Growing up, I always had a fascination with books that showed how kids live around the world (mostly supplied by DK). It always seemed so far away and mysterious, and I loved to imagine myself in those various settings.
Today, our kids’ understanding of how kids live around the world needs to go beyond a fascination. Beyond curiosity about the “other.” Beyond stereotypes.
Today, we need kids to become global citizens.
To see and respect the differences, yes, but also to see our similarities, our connections, our interdependence, our shared humanity.
For example, how might discussing the Daily Bread photo-series by Gregg Segal broaden our students’ lens of how wealth is related to diet? (ie, “It seems counterintuitive that some of the poorest countries have among the healthiest diets. But when you look closely at what they’re eating, it makes sense: fresh vegetables, fruits, nuts, seeds, grains, fish, and legumes and very little meat (which functions more as seasoning) and few empty calories (processed foods)”).
How might sharing a variety of picture books on diverse day-in-the-life spark student thinking about what we share in common?

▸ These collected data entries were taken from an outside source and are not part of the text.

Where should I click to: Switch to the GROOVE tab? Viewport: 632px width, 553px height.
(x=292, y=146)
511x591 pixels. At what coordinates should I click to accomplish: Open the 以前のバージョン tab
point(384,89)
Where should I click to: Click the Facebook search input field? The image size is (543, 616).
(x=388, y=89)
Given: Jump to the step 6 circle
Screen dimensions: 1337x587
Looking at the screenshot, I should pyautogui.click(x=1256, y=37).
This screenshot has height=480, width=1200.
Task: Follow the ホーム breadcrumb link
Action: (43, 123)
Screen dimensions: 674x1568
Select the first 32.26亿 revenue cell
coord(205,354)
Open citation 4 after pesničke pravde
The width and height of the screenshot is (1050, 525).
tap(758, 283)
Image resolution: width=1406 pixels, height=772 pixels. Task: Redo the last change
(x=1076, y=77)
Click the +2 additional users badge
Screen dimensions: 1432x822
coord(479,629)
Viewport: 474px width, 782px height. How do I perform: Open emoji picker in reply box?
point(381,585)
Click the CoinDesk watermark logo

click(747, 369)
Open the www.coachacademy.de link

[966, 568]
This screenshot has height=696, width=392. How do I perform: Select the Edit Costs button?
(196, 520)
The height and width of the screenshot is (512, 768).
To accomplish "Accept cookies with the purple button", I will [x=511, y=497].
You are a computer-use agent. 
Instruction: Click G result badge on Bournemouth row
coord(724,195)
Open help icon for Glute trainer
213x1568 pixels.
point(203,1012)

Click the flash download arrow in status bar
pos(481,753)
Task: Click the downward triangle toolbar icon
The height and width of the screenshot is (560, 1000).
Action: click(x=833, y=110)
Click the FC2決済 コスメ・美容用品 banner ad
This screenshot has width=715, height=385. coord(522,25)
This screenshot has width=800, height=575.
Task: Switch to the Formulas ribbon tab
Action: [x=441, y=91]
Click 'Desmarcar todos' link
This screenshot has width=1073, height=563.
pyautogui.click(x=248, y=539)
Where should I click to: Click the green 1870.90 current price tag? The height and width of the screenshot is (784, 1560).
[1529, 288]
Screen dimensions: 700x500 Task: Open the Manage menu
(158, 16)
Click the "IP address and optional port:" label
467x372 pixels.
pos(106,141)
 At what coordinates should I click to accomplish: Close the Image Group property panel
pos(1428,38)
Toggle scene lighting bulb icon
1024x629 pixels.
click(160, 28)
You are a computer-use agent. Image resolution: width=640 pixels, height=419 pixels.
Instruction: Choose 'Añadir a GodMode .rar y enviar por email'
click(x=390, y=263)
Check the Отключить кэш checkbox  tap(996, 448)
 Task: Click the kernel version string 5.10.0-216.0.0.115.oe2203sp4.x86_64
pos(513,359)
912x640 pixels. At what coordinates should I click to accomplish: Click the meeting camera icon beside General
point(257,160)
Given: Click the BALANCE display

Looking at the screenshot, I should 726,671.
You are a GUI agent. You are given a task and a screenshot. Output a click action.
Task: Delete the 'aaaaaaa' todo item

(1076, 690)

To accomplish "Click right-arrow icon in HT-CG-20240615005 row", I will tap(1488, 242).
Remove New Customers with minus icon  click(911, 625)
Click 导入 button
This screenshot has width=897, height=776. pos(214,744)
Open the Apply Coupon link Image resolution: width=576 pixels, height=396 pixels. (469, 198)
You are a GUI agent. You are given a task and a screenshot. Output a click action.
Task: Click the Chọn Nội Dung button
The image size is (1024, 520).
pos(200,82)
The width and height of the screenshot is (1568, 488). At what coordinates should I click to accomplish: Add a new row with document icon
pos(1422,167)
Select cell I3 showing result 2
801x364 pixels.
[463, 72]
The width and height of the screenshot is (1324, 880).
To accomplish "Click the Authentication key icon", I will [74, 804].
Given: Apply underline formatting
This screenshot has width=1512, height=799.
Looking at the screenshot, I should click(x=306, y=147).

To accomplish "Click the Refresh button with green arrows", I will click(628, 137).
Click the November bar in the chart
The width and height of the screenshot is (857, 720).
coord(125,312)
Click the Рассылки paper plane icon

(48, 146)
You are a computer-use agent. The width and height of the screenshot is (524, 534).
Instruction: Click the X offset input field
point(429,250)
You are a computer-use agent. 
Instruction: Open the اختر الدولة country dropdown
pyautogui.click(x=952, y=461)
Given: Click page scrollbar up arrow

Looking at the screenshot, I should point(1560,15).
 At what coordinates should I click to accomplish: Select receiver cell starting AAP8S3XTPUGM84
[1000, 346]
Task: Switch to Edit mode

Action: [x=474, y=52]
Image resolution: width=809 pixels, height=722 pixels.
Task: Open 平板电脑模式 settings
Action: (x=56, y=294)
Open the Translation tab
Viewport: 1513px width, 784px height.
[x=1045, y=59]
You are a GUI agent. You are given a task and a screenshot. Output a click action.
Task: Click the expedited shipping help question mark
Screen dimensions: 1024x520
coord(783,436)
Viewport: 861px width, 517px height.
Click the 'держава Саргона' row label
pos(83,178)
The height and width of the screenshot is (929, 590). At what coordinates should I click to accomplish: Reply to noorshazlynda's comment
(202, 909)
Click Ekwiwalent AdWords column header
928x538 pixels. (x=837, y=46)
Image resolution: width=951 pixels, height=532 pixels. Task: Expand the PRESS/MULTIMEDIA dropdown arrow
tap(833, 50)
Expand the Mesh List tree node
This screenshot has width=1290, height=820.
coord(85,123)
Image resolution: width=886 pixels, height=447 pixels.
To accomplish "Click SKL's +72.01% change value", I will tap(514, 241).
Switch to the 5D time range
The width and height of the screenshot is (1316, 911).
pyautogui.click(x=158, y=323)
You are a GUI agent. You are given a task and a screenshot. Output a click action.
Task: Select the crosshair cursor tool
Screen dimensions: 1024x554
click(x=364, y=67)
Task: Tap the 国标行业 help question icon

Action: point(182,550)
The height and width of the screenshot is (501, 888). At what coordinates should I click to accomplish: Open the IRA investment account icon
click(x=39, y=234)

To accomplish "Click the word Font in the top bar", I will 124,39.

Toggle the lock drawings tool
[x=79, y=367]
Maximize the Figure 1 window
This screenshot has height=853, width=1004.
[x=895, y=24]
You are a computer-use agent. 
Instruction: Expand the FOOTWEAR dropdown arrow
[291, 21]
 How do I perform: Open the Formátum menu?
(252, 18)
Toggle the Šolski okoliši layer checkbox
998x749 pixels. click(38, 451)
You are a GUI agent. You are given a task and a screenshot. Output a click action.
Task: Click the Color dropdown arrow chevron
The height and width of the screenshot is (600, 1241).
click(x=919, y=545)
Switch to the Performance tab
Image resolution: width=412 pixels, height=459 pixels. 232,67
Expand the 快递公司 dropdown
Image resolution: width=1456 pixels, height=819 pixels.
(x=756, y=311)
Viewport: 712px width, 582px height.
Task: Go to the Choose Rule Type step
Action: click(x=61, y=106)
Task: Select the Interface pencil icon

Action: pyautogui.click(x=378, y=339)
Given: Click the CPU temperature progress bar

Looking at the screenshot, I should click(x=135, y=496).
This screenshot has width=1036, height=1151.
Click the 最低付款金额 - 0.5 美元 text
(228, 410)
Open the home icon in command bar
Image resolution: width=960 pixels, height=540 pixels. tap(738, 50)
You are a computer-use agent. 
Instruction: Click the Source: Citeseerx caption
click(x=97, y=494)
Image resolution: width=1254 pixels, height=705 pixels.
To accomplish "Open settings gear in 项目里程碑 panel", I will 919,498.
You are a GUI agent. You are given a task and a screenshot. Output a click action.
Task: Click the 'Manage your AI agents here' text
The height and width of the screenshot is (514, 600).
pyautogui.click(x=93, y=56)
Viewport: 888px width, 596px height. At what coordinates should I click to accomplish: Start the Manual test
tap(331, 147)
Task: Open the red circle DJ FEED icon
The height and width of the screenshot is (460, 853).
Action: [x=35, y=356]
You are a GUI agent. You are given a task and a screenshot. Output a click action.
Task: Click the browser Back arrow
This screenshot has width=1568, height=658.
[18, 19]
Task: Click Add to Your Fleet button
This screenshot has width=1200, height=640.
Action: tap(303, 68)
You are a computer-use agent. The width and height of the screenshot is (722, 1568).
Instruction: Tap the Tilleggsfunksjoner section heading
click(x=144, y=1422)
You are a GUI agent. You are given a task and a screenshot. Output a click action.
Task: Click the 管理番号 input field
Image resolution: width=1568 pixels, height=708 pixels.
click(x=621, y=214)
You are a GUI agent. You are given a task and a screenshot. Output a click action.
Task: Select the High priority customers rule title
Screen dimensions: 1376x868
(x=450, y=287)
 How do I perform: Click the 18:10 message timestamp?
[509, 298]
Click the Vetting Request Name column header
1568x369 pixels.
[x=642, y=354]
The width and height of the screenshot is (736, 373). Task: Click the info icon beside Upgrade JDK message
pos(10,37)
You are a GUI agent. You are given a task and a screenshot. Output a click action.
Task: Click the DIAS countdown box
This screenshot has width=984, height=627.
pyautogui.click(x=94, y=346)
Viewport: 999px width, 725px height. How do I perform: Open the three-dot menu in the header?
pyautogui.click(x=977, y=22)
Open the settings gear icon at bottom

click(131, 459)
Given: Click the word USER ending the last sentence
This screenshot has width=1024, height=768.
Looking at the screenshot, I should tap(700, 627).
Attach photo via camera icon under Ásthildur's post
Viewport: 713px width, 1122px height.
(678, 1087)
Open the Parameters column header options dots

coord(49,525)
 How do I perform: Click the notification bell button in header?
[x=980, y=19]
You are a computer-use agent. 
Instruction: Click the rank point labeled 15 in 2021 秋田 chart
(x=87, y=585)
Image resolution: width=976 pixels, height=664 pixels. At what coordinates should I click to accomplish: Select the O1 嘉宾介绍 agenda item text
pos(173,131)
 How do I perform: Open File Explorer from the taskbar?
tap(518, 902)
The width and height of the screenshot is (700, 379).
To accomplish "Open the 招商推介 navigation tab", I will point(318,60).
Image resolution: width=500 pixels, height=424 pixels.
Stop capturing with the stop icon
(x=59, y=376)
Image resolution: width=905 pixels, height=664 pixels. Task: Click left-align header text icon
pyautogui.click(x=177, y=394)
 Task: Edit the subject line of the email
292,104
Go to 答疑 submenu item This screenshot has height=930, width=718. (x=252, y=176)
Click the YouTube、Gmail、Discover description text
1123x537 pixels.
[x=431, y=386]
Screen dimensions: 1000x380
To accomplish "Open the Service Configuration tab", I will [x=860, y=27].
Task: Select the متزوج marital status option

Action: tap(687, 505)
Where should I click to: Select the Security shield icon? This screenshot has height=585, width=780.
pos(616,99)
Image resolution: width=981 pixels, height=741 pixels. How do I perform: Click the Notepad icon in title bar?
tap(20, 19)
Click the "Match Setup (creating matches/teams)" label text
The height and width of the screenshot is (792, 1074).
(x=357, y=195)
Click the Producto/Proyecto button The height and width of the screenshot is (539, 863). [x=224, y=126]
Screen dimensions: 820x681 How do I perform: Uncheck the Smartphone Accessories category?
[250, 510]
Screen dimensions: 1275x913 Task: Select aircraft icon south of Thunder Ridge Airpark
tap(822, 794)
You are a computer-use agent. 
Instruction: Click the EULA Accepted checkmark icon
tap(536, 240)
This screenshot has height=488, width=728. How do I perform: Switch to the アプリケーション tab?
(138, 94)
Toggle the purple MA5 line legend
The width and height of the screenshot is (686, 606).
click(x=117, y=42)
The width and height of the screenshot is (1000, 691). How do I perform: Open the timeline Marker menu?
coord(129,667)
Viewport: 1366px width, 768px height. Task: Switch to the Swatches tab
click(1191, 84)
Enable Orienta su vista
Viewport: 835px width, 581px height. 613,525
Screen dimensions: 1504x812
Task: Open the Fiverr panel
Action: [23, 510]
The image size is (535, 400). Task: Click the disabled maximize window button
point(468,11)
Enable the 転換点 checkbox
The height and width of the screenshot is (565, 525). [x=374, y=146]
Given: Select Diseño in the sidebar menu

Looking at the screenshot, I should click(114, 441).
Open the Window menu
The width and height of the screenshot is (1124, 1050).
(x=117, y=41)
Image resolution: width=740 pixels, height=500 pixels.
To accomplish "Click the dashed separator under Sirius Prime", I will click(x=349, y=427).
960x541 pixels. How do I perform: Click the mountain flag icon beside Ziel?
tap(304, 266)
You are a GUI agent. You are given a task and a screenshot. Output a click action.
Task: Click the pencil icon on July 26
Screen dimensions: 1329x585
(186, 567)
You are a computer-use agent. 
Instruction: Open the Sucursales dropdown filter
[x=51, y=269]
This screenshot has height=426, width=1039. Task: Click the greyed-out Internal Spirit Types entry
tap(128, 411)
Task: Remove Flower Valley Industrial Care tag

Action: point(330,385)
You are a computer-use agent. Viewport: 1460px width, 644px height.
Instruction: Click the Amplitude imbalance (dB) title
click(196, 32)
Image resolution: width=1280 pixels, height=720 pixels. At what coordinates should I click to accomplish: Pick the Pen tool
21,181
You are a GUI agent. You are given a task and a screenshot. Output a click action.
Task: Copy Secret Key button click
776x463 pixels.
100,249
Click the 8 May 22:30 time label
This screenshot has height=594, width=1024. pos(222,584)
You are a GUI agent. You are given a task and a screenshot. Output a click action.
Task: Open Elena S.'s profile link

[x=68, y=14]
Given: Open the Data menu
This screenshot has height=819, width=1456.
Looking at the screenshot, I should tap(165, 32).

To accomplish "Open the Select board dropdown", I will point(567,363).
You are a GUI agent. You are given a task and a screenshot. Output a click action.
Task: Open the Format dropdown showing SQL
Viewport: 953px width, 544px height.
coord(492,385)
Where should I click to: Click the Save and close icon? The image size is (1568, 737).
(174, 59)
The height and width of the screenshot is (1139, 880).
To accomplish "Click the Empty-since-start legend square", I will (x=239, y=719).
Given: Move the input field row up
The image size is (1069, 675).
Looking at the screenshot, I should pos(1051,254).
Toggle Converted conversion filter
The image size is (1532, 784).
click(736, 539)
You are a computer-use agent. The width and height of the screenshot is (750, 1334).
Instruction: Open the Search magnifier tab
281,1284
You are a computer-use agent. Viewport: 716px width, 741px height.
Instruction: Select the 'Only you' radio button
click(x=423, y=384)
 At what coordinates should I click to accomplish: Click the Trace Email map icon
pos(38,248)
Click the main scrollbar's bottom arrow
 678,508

How might digital citizenship help shrink students’ world & bring perspective and connection? Ideas might include:
- OneGlobeKids.org: and introductory platform for young kids to explore the lives of kids around the world
- Quadblogging: a chance to connect with 3 other classes around the world through blogging, almost pen-pal style
- Globally collaborative Google presentations (shared on Twitter): examples such as this & this
Fostering global citizenship is not just about feeding our students’ curiosity; it’s a precious opportunity to build empathy, connection, and humanity. What are your favorite strategies for global citizenship?